**CHALLENGE**
Copy the records from the line with "Open the Категория: все dropdown" to the line with "pyautogui.click(x=772, y=289)", keeping every line, and raise each click coordinate in the answers by 51.
____
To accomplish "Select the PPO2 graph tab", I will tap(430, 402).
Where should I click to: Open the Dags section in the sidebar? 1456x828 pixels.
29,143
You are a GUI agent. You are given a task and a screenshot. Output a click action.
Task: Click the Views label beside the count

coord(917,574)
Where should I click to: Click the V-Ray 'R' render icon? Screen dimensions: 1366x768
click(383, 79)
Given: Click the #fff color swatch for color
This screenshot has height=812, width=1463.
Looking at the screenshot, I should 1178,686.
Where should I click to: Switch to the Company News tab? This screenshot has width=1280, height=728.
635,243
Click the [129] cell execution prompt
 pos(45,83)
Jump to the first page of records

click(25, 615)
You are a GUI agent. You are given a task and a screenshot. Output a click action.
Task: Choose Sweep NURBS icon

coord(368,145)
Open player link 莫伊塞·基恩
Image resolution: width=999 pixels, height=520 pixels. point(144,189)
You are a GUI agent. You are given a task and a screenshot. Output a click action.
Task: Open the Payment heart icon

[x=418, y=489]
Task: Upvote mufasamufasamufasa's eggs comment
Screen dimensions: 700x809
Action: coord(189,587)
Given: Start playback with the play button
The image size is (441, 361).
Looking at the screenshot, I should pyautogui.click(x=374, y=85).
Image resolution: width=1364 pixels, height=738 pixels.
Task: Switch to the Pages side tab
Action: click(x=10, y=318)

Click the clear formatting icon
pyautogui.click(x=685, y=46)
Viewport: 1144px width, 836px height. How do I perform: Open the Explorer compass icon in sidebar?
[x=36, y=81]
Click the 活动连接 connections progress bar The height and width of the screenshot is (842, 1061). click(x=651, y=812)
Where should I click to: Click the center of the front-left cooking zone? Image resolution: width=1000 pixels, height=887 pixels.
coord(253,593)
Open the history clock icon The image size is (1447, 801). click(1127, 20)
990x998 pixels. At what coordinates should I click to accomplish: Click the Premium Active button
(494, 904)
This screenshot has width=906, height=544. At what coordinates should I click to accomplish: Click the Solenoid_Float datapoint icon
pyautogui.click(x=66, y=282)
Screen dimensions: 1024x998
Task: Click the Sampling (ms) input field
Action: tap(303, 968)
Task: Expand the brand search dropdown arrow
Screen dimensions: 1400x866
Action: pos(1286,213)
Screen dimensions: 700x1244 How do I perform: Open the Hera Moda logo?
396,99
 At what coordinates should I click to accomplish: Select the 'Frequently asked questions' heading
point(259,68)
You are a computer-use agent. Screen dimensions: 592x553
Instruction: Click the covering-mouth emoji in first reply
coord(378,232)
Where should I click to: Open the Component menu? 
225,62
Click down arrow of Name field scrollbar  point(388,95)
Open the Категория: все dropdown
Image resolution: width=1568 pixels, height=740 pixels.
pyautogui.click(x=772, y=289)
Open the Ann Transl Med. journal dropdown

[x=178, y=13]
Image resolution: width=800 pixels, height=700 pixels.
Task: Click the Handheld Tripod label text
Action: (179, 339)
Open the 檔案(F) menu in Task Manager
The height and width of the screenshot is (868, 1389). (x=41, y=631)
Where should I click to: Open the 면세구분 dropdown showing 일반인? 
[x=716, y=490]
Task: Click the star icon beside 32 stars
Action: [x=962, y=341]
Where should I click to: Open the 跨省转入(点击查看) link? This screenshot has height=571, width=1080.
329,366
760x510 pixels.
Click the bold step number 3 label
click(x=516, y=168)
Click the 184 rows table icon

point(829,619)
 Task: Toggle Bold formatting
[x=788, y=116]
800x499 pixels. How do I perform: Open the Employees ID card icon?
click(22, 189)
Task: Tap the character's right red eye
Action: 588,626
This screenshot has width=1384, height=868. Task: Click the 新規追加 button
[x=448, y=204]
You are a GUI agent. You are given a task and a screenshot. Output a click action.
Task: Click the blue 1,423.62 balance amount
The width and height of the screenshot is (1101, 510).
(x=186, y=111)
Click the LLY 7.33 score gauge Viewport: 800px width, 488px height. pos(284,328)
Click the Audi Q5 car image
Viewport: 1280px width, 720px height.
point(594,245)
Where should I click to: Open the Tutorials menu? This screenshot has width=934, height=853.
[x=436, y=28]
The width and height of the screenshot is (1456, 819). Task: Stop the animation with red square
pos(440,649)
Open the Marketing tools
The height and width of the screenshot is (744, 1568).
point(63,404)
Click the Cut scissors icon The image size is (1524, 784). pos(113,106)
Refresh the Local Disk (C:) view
____
**SOLUTION FOR THIS PROBLEM**
Open the Категория: все dropdown
Image resolution: width=1568 pixels, height=740 pixels.
pyautogui.click(x=823, y=340)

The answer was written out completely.